◆ The problem
Convert everything in the records from the line containing "The height and width of the screenshot is (654, 1162)." down to the line containing "[x=127, y=76]", both included, into a Markdown table with a Row column giving the row number and a Line column giving the line. Leave out blank lines.

◆ Extracted data
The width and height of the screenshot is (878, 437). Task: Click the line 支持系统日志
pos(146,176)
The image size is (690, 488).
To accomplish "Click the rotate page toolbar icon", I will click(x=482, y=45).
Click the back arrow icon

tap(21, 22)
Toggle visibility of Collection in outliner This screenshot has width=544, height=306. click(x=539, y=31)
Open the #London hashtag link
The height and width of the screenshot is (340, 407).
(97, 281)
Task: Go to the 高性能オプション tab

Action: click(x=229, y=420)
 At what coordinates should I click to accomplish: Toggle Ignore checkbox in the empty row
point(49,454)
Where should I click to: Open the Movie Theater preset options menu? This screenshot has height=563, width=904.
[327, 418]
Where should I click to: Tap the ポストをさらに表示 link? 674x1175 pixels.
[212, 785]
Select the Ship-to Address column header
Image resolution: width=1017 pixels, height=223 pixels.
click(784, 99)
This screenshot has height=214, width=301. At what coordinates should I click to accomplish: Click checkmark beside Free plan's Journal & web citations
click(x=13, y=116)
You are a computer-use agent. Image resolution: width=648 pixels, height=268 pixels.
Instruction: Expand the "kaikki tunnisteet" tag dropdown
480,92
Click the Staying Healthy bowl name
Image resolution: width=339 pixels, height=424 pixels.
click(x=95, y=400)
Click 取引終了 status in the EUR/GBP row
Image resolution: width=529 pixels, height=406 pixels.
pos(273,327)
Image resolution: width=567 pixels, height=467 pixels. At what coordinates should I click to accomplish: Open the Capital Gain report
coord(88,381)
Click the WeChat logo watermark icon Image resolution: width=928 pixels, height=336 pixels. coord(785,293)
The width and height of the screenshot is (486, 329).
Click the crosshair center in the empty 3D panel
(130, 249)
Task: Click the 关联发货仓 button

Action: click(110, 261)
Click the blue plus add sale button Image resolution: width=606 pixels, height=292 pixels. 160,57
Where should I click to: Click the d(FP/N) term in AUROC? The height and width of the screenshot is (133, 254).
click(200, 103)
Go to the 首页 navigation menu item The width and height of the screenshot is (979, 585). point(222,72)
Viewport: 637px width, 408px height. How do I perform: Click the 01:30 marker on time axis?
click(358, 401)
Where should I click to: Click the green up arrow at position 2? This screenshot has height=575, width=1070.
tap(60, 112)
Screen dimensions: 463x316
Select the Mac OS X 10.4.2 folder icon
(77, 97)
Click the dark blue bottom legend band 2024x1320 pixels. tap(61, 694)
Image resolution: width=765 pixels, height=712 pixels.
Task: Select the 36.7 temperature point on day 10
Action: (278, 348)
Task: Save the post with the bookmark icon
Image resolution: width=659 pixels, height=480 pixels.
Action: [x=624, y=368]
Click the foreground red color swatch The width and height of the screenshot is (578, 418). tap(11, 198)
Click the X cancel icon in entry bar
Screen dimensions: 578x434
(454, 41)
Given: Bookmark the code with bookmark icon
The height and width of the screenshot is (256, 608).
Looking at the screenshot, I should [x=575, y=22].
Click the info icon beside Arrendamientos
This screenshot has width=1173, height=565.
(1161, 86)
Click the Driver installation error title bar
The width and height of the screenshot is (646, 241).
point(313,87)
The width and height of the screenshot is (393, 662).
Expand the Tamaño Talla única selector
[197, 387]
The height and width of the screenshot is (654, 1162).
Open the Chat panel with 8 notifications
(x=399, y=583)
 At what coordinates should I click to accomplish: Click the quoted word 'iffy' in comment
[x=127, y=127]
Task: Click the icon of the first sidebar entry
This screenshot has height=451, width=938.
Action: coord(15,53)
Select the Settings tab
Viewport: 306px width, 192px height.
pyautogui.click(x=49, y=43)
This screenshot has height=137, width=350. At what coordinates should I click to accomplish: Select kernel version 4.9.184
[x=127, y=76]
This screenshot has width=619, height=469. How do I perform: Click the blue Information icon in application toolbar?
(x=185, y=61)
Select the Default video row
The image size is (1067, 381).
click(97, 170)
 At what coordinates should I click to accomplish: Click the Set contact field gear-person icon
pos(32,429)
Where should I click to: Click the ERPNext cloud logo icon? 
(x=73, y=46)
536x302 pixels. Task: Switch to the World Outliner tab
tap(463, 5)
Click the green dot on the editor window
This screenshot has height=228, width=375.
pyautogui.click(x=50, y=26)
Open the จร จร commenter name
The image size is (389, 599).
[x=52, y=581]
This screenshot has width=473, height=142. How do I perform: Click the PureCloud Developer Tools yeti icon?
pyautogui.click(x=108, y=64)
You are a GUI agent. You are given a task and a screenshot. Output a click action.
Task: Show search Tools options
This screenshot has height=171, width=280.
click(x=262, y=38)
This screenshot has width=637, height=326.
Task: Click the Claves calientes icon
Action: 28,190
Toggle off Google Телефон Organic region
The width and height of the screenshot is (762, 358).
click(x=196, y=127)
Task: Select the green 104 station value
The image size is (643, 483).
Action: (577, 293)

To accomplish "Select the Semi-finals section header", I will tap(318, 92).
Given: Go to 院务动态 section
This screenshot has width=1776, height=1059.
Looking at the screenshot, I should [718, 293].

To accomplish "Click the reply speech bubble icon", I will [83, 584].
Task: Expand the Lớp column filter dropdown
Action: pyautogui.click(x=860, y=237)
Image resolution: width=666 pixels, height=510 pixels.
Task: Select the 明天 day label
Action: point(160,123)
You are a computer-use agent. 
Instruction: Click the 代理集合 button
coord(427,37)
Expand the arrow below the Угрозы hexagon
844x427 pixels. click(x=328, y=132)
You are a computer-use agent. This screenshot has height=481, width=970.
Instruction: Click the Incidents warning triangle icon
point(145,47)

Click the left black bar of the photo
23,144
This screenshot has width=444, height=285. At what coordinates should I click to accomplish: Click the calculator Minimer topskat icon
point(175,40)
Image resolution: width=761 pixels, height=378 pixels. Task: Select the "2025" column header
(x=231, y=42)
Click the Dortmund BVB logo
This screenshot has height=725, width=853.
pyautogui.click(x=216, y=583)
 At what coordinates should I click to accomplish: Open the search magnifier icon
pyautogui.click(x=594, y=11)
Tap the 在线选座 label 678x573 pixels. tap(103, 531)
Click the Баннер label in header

◆ Output below
| Row | Line |
|---|---|
| 1 | The height and width of the screenshot is (654, 1162). |
| 2 | Open the Chat panel with 8 notifications |
| 3 | (x=399, y=583) |
| 4 |  At what coordinates should I click to accomplish: Click the quoted word 'iffy' in comment |
| 5 | [x=127, y=127] |
| 6 | Task: Click the icon of the first sidebar entry |
| 7 | This screenshot has height=451, width=938. |
| 8 | Action: coord(15,53) |
| 9 | Select the Settings tab |
| 10 | Viewport: 306px width, 192px height. |
| 11 | pyautogui.click(x=49, y=43) |
| 12 | This screenshot has height=137, width=350. At what coordinates should I click to accomplish: Select kernel version 4.9.184 |
| 13 | [x=127, y=76] |